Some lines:
** start **

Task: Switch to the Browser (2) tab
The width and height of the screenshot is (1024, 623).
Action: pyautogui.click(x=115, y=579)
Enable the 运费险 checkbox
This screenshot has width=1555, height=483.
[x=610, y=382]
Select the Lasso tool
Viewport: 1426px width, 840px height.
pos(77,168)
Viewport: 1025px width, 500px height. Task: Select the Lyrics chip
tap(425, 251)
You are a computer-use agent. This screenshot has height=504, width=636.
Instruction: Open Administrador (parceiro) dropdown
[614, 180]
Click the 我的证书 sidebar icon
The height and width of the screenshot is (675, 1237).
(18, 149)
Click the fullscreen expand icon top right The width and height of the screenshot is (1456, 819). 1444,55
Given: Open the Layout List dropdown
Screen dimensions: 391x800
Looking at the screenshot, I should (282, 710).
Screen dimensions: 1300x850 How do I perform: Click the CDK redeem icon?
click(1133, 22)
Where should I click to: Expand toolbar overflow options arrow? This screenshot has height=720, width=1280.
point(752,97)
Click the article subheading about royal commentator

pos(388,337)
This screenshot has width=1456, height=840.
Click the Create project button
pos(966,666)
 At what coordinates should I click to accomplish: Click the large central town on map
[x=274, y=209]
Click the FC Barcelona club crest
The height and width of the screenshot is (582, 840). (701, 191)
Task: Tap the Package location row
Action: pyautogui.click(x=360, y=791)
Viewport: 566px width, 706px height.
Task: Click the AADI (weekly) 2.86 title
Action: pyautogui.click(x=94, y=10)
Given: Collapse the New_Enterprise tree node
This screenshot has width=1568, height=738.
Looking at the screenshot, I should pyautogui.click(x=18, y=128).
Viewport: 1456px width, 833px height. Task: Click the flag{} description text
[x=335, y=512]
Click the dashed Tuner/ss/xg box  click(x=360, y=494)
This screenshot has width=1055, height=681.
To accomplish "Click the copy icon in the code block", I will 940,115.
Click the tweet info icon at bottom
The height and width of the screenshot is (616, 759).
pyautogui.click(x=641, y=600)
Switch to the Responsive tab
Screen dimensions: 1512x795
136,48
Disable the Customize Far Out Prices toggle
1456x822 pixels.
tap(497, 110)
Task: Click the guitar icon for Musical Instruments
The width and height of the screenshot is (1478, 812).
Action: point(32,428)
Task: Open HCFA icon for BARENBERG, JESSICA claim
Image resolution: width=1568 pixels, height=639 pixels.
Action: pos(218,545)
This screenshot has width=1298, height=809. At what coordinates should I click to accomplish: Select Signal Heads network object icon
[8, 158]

** end **

What you are asked to do: Copy the lines above word for word, covering the stretch from the line containing "Select the Lasso tool" through the line containing "[x=274, y=209]".

Worked solution:
Select the Lasso tool
Viewport: 1426px width, 840px height.
pos(77,168)
Viewport: 1025px width, 500px height. Task: Select the Lyrics chip
tap(425, 251)
You are a computer-use agent. This screenshot has height=504, width=636.
Instruction: Open Administrador (parceiro) dropdown
[614, 180]
Click the 我的证书 sidebar icon
The height and width of the screenshot is (675, 1237).
(18, 149)
Click the fullscreen expand icon top right The width and height of the screenshot is (1456, 819). 1444,55
Given: Open the Layout List dropdown
Screen dimensions: 391x800
Looking at the screenshot, I should (282, 710).
Screen dimensions: 1300x850 How do I perform: Click the CDK redeem icon?
click(1133, 22)
Where should I click to: Expand toolbar overflow options arrow? This screenshot has height=720, width=1280.
point(752,97)
Click the article subheading about royal commentator

pos(388,337)
This screenshot has width=1456, height=840.
Click the Create project button
pos(966,666)
 At what coordinates should I click to accomplish: Click the large central town on map
[x=274, y=209]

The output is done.